EXERCISE: Using the records below, find every line that includes "will" and copy it.
[THE RECORDS Boundary: Start]
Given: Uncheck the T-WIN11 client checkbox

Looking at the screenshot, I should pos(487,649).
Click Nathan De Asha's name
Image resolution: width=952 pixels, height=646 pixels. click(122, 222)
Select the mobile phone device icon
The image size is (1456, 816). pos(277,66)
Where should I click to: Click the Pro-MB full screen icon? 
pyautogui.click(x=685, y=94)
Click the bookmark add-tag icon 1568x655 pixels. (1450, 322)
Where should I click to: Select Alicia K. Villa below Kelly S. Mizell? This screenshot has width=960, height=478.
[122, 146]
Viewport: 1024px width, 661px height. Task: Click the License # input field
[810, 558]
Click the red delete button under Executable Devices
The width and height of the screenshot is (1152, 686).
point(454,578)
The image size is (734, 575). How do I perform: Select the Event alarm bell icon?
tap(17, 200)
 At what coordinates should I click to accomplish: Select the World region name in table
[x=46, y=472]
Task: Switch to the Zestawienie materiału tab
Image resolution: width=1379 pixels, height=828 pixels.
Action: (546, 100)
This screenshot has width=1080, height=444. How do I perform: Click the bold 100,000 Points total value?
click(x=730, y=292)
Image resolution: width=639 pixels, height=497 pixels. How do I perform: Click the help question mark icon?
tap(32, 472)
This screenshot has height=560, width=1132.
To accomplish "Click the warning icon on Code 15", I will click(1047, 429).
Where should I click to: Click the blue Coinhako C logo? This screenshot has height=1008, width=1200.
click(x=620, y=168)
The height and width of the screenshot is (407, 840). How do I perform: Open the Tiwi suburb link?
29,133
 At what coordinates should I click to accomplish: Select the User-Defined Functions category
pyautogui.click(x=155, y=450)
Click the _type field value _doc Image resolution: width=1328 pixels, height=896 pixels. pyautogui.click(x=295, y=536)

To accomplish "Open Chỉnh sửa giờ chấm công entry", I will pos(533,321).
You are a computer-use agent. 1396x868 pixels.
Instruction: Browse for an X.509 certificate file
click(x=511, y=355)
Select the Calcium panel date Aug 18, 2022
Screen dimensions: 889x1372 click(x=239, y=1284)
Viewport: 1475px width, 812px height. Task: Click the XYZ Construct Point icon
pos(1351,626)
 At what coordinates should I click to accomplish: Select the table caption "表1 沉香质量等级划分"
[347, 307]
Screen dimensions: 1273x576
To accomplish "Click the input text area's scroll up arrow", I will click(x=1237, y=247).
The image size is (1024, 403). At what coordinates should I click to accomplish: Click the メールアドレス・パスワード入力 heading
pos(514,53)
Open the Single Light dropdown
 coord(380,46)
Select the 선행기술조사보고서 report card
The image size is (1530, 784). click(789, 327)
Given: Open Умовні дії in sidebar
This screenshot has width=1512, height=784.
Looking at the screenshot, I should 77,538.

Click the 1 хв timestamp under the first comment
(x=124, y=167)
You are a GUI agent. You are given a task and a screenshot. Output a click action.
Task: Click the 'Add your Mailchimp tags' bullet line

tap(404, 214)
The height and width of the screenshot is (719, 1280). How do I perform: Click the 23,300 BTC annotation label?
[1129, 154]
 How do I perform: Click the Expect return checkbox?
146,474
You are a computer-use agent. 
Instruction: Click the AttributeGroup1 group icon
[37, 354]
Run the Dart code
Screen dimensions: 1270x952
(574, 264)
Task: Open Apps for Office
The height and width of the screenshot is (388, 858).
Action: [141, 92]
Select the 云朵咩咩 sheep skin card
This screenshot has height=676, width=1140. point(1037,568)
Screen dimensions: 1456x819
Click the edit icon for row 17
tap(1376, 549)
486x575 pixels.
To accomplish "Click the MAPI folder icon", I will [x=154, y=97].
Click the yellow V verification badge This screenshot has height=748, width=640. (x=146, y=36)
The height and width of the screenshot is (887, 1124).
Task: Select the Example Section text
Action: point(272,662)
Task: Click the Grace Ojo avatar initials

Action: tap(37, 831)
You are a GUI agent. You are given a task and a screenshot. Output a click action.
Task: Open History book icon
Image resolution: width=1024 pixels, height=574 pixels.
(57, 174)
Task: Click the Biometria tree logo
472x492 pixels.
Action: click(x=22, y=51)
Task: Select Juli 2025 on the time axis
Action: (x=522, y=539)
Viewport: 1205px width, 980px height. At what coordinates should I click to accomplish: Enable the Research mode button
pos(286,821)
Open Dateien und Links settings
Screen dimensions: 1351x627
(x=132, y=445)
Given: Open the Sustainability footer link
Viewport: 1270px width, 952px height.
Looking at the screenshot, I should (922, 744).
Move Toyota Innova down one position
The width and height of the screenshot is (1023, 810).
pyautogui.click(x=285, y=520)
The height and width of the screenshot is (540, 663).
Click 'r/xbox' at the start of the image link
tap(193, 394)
[THE RECORDS Boundary: End]
SOLUTION TO THE EXERCISE:
To accomplish "Click the warning icon on Code 15", I will click(1047, 429).
To accomplish "Open Chỉnh sửa giờ chấm công entry", I will pos(533,321).
To accomplish "Click the input text area's scroll up arrow", I will click(x=1237, y=247).
To accomplish "Click the MAPI folder icon", I will [x=154, y=97].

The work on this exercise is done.